-- Exercise objective --
Output the lines of the data exactly, starting with the line that contains "This screenshot has height=418, width=785." and going on through the line that contains "Open the search magnifier icon".

-- Data provided --
◆ ◆ ◆
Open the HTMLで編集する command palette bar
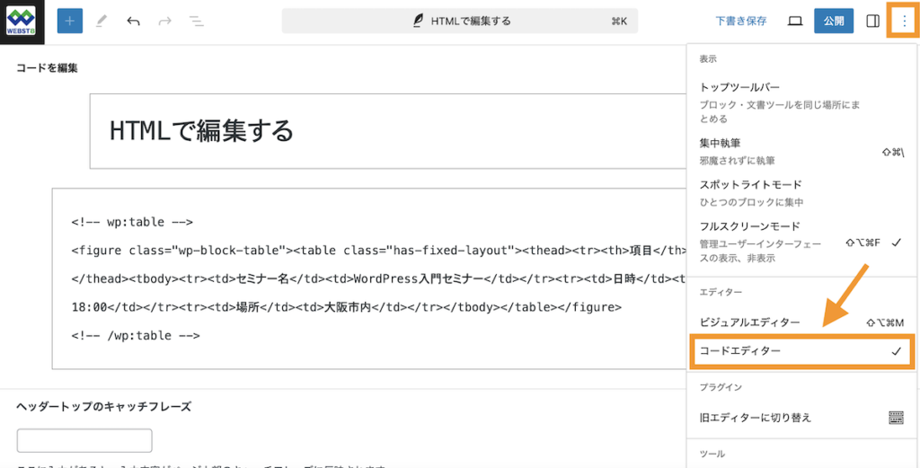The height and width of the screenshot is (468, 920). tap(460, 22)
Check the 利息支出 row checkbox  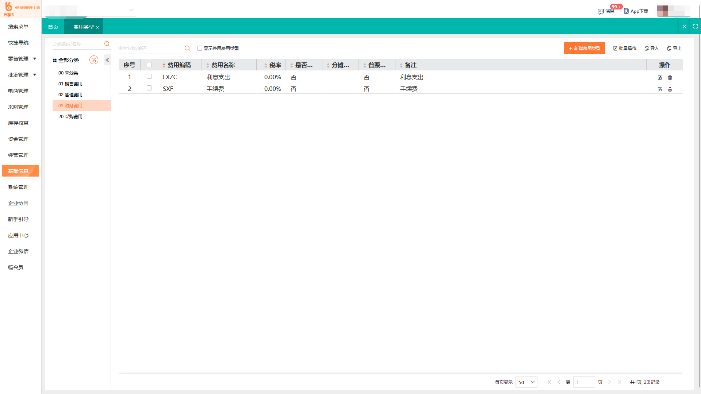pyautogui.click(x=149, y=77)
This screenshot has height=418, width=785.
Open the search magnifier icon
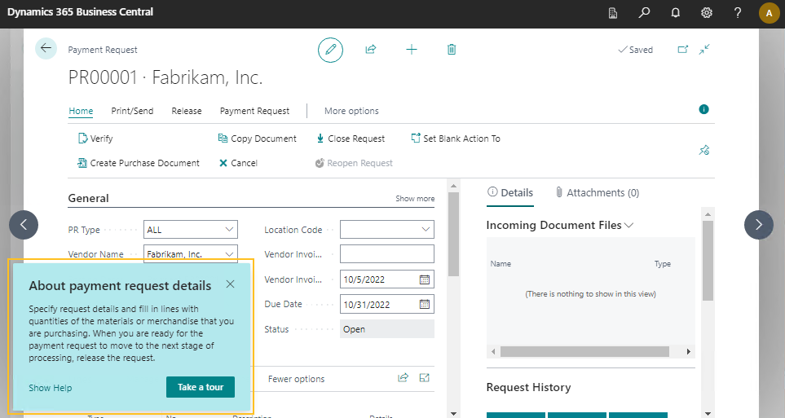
◆ ◆ ◆
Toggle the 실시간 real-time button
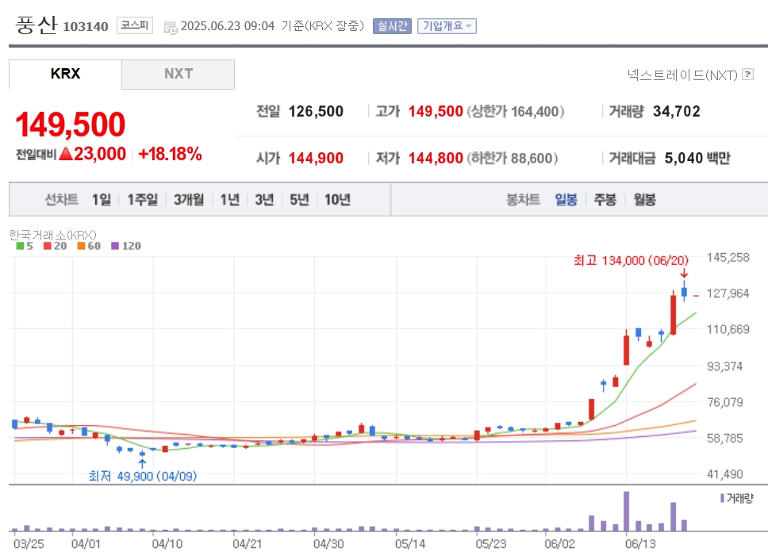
◆ ◆ ◆
-- Solution to this task --
This screenshot has height=418, width=785.
Open the search magnifier icon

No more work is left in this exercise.